Azure Response: {"error":{"code":"","message":"The request is invalid. Details: parameters : An unexpected 'StartArray' node was found when reading from the JSON reader. A 'PrimitiveValue' node was expected.\r\n"}}

Help to find out the fix for this or suggest if there is any other alternative like storing only content of <h1> and <h2> tags in the content file which will store entire body content by default.

ronjakoi commented 6 years ago

You should probably have your taggers reversed, like this:

<tagger class="com.norconex.importer.handler.tagger.impl.RenameTagger">
    <rename fromField="document.reference" toField="reference"/>          
</tagger>
<tagger class="com.norconex.importer.handler.tagger.impl.KeepOnlyTagger">
    <fields>reference,title,description,content,pagecontent</fields>
</tagger>

That is: first rename document.reference to reference, then mention reference in KeepOnlyTagger.

The documentation recommends having the KeepOnlyTagger last.

ronjakoi commented 6 years ago

Also, you can use ForceSingleValueTagger on the pagecontent field to avoid having multiple.
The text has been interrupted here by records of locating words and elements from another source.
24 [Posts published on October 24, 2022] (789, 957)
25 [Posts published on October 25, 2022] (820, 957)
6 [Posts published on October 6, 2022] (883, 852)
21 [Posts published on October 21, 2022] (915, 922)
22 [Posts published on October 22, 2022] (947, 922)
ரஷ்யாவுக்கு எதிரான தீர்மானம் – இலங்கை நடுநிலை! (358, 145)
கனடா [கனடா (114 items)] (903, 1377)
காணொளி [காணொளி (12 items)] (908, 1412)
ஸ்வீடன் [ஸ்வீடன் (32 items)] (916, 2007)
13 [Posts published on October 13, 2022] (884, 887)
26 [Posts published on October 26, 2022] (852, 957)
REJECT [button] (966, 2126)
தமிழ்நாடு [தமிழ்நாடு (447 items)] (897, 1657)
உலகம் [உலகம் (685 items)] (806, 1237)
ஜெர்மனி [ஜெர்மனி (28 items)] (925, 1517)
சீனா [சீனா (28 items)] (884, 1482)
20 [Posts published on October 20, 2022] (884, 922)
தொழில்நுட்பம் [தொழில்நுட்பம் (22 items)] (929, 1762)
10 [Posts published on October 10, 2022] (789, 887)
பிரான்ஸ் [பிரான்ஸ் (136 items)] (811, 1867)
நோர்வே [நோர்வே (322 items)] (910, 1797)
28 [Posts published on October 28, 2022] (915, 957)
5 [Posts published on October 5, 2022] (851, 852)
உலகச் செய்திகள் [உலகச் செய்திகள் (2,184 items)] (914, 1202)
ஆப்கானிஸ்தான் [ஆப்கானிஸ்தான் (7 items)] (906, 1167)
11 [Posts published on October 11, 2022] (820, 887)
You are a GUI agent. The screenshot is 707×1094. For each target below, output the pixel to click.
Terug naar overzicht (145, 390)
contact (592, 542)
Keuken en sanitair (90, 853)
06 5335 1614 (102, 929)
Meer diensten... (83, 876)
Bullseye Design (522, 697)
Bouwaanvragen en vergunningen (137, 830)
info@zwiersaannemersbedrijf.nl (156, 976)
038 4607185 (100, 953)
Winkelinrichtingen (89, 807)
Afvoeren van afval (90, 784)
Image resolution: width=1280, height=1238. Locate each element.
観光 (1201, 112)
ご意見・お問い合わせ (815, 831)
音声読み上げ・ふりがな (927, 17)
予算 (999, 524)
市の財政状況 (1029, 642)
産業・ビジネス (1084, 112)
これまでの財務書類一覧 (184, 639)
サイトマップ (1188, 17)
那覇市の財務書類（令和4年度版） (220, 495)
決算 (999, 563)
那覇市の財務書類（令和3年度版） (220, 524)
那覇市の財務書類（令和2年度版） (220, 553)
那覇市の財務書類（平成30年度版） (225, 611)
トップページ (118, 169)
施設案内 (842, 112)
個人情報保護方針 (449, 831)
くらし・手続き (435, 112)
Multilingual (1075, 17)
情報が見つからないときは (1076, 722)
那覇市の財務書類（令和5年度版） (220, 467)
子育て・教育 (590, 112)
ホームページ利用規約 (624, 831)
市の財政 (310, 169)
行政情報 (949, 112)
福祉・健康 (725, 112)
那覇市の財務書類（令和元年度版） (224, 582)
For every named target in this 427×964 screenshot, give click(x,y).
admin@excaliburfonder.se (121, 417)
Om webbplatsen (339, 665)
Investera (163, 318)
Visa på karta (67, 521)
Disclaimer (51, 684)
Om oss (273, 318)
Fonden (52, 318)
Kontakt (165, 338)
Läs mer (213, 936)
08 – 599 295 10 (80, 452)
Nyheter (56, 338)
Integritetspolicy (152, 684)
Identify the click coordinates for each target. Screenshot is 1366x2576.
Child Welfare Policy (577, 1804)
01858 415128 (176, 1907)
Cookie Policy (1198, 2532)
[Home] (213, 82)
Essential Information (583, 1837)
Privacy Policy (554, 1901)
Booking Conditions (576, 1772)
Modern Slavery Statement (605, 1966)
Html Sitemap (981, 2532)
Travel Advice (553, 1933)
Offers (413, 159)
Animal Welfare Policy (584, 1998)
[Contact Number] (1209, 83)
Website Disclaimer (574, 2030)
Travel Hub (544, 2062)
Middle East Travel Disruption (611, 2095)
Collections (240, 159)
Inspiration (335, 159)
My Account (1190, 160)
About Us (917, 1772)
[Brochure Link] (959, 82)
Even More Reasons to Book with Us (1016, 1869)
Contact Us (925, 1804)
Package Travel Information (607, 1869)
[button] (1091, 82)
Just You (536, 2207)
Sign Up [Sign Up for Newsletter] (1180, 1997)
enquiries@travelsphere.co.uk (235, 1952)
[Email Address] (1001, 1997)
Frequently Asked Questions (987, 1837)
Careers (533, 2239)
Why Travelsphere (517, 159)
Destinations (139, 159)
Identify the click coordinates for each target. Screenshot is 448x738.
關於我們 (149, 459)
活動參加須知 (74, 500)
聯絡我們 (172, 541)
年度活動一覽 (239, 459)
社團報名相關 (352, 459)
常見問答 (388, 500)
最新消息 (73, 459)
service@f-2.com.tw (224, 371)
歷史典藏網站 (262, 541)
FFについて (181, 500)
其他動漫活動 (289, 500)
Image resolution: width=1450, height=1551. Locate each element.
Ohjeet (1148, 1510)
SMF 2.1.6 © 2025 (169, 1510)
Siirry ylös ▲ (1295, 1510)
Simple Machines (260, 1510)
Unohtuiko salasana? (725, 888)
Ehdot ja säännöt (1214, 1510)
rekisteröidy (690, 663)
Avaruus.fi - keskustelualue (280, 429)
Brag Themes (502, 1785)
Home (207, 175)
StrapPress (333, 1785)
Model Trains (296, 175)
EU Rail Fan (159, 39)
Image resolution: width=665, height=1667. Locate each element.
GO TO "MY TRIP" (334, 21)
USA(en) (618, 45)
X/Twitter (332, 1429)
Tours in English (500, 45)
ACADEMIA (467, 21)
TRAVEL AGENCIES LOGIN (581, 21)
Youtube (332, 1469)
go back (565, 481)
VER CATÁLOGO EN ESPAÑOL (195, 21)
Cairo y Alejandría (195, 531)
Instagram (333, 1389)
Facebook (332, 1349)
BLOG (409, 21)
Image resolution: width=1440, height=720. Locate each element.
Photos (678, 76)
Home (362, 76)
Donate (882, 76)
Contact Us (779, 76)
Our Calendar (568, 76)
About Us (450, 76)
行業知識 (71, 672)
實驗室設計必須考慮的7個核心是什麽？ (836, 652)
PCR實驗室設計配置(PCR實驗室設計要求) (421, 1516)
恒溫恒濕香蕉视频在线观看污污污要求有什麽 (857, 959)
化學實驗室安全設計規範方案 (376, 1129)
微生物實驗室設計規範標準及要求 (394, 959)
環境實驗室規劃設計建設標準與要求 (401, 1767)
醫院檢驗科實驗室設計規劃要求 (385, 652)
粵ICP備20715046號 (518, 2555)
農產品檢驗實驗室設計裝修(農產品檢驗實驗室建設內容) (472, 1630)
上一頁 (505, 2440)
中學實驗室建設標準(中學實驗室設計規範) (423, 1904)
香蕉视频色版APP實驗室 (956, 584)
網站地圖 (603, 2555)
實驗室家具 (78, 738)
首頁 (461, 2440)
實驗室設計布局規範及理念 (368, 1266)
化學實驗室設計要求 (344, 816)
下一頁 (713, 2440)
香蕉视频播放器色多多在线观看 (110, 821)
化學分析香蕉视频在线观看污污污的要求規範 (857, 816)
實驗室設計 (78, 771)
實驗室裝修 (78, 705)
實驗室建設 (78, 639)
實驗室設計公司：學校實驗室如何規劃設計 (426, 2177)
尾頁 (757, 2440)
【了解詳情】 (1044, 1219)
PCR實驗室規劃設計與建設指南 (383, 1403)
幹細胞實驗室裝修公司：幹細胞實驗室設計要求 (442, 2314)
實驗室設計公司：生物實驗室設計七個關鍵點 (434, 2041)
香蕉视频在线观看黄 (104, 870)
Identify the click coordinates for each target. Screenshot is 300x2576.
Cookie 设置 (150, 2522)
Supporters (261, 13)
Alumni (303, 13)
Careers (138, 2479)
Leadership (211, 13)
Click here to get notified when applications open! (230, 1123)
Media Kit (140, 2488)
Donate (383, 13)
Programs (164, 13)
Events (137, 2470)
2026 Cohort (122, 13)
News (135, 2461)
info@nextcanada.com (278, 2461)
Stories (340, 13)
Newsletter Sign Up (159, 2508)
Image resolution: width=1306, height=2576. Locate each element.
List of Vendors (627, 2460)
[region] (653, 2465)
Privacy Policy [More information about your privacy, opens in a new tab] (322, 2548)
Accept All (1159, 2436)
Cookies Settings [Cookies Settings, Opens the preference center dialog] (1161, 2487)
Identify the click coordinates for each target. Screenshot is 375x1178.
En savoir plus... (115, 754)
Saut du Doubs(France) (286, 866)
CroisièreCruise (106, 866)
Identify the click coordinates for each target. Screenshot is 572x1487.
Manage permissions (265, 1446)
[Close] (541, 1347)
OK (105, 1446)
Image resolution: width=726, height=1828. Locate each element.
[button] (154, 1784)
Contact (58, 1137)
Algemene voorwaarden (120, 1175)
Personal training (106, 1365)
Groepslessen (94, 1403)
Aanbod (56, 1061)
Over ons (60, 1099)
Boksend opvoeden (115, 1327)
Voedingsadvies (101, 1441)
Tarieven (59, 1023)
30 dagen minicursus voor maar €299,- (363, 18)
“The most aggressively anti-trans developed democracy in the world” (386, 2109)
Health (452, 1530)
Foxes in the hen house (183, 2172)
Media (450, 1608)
avi7777 commented 6 years ago

Placing the Keeponlytagger at the end , did not provide me the value for reference , when i checked it in the documents generated. So i kept it as above itself. As you mentioned , ForceSingleTagger worked well for me. Thank you for the response.:)

Can you please provide your response for this ticket as well. https://github.com/Norconex/collector-http/issues/442

essiembre commented 6 years ago

@avi7777 does that mean you are OK with @ronjakoi response and can close this issue?

avi7777 commented 6 years ago

yes. This issue can be closed.

essiembre commented 6 years ago

Thanks for confirming.